## AIM OF THE EXERCISE
In the data, find each line where the word "will" appears and list that line.

-----

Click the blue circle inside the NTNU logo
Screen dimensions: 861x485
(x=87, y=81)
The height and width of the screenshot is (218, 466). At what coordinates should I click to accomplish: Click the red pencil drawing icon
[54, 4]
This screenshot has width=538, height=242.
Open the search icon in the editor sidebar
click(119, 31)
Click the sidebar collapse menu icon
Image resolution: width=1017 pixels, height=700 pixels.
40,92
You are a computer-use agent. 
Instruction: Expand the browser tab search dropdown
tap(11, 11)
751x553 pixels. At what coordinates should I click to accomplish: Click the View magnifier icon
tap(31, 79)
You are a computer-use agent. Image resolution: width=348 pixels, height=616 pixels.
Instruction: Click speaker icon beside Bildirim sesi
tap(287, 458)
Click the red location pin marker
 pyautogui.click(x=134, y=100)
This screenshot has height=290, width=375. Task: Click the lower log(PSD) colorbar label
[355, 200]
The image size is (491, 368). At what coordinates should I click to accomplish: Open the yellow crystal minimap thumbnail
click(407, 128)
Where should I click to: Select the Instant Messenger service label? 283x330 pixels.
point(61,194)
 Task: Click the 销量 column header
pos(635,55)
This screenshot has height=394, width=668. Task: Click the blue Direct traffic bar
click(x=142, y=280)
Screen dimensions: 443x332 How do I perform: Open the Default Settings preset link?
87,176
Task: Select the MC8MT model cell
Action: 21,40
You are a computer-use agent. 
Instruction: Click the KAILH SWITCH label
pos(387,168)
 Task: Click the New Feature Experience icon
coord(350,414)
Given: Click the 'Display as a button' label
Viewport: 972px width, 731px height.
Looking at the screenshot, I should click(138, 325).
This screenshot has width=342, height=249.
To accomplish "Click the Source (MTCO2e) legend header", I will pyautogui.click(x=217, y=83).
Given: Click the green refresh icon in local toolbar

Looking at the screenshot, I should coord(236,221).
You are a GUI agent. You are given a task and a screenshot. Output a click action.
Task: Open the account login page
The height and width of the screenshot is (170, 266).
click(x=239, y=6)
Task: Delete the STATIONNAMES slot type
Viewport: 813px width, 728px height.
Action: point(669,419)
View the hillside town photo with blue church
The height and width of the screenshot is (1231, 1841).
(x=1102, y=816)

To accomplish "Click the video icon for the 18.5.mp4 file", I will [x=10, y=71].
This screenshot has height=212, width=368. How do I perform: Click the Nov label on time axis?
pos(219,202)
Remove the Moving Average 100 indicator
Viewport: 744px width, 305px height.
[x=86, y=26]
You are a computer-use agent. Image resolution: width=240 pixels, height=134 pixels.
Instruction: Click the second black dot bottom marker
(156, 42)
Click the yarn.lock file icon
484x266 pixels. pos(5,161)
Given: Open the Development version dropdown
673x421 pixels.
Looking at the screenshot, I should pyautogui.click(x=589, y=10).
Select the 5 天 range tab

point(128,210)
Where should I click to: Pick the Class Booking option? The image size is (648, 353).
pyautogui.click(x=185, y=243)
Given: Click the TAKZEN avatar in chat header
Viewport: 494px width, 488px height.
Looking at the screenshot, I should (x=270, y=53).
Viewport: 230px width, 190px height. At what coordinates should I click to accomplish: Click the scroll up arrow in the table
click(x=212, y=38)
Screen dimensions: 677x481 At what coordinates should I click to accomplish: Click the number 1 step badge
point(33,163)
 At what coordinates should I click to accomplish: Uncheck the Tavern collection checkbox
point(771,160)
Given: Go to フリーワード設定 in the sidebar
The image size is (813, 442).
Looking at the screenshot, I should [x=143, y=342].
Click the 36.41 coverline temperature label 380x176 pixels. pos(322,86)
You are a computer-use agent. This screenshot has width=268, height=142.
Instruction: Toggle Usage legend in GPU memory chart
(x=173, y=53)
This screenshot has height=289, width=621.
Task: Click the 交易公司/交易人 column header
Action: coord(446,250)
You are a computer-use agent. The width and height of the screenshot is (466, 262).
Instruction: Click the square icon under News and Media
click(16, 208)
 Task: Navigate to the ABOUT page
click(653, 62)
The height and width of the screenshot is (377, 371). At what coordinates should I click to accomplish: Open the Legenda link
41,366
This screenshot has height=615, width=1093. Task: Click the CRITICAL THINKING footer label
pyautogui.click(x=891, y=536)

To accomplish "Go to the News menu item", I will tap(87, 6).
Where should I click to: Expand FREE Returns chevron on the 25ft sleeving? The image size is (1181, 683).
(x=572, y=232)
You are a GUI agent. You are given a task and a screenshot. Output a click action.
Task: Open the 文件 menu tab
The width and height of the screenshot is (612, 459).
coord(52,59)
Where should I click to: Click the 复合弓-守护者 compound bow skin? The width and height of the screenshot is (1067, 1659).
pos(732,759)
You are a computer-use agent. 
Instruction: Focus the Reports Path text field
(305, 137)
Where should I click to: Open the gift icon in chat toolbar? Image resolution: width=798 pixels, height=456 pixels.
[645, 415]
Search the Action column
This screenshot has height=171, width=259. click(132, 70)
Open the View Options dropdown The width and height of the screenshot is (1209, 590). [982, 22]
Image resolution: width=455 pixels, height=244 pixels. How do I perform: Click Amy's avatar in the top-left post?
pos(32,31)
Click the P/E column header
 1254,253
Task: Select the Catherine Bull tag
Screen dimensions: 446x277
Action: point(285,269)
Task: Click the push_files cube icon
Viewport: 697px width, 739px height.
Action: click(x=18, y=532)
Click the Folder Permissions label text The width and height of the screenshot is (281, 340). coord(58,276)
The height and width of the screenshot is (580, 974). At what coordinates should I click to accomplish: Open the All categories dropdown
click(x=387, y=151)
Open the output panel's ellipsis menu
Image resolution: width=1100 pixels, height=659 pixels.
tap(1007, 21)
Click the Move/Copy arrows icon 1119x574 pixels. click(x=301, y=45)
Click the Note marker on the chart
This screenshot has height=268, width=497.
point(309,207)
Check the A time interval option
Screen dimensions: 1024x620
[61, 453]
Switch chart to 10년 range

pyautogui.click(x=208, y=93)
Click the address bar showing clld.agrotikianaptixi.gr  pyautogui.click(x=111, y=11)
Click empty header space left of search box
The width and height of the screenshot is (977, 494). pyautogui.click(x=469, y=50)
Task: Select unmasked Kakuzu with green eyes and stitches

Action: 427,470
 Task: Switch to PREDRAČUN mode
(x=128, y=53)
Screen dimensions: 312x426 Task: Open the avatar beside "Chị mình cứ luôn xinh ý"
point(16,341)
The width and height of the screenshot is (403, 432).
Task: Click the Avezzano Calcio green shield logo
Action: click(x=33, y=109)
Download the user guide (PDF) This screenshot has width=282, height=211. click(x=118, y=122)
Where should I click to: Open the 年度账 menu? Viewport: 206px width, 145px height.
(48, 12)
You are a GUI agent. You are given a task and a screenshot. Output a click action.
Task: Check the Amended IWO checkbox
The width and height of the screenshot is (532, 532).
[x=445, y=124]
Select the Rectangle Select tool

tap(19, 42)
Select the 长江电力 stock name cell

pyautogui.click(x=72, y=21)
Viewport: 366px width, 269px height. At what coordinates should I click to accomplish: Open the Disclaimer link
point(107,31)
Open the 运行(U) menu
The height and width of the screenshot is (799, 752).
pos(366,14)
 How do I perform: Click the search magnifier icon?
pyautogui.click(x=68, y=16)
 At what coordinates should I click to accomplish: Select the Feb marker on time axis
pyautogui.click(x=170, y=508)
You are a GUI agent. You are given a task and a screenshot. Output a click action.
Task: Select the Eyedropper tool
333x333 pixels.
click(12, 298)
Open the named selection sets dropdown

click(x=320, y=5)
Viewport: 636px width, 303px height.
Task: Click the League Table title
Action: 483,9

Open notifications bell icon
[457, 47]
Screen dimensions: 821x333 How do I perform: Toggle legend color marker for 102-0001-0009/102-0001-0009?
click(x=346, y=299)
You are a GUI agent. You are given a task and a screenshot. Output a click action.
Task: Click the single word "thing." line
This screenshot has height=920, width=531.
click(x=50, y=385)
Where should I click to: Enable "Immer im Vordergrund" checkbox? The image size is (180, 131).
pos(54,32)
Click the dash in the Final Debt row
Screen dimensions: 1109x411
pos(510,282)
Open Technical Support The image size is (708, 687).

-----

## RESPONSE BELOW
To accomplish "Click the Source (MTCO2e) legend header", I will pyautogui.click(x=217, y=83).
To accomplish "Click the video icon for the 18.5.mp4 file", I will [x=10, y=71].
To accomplish "Go to the News menu item", I will tap(87, 6).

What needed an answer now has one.